Prolonged sleep time for a longer period of time has been reported to reduce daytime sleepiness, improve mental symptoms, such as depressive symptoms; and improve the athletic performance of college athletes [34,35,36]. Furthermore, it has been reported that ensuring sufficient sleep time on a regular basis puts an end to the subsequent decline in performance during sleep restriction [37]. As such, even if a person is feeling nervous and is unable to sleep, this banking sleep effect may maintain performance to such a level that attenuates the effects of insomnia, if the person has had enough sleep up until that point in time. In the future, interventions that can extend sleep time are needed.
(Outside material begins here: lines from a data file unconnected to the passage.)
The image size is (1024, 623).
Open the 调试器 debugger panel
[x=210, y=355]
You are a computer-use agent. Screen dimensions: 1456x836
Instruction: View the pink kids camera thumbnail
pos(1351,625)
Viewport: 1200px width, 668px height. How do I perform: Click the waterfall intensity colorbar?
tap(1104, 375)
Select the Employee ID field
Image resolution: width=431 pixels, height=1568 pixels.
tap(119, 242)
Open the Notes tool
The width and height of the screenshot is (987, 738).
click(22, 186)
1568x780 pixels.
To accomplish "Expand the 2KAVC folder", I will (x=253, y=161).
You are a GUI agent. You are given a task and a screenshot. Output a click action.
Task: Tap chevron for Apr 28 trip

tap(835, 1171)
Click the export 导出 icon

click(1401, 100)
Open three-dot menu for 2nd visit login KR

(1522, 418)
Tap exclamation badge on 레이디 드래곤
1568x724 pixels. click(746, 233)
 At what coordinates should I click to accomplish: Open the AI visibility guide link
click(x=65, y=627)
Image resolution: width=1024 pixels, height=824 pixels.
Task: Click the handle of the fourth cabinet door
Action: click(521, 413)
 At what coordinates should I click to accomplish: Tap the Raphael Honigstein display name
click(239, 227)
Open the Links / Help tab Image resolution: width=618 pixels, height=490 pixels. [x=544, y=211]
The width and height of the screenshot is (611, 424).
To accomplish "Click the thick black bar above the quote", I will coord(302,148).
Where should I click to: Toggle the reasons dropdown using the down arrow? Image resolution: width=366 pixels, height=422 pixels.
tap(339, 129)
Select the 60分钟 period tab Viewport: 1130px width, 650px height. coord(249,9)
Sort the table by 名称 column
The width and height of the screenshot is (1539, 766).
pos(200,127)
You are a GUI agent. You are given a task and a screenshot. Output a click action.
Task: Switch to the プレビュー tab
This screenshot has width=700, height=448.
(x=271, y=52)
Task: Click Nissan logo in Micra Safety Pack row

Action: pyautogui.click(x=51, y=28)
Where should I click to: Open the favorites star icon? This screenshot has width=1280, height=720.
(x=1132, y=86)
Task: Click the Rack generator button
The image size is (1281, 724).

This study needs to consider the following limitations. First, as parameters like sleep time are evaluated by subjective time, it would be desirable to conduct objective measurement. The aforementioned insomnia subtypes also reveal the problem of short sleep insomnia based on objective sleep time [28, 38,39,40]. In the future, to evaluate the objective sleep time, it is necessary to examine the presence of arousal reaction and the deep sleep time and ratio together with the electroencephalography. We examined the relationship between HRQOL and various sleep–wake problems in this study, but the relationship with more specific mental and physical problems remains unclear. Furthermore, the relationship between sleep–wake problems and tardiness/absenteeism and grades [14,15,16] are yet to be clarified. For newly graduated nurses, it is also necessary to consider the relationship between such sleep problems and leave of absence as well as turnover after employment [23, 24].

If insomnia is accompanied by short sleep duration, it is presumed to be a group that requires intervention, which may cause problems not only in schoolwork, but also in subsequent employment. If it is a relatively mild problem, it may be possible to address the issue by student education, including sleep hygiene guidance and self-care advice based on screening results. However, it is assumed that the group with insomnia and short sleep duration will require medical treatment because they are part of a more serious group, which requires consultation recommendations, among other measures. In insomniacs with short sleep duration, the above-mentioned prolongation of sleep duration may cause insomnia symptoms to manifest. They require an approach that includes cognitive-behavioral therapy for insomnia.

Insomnia and short sleep duration were found to be associated with decreased mental health among nursing college students. Additionally, many students tended to lack sleep on weekdays. It is required to comprehensively address various sleep–wake problems identified while in university.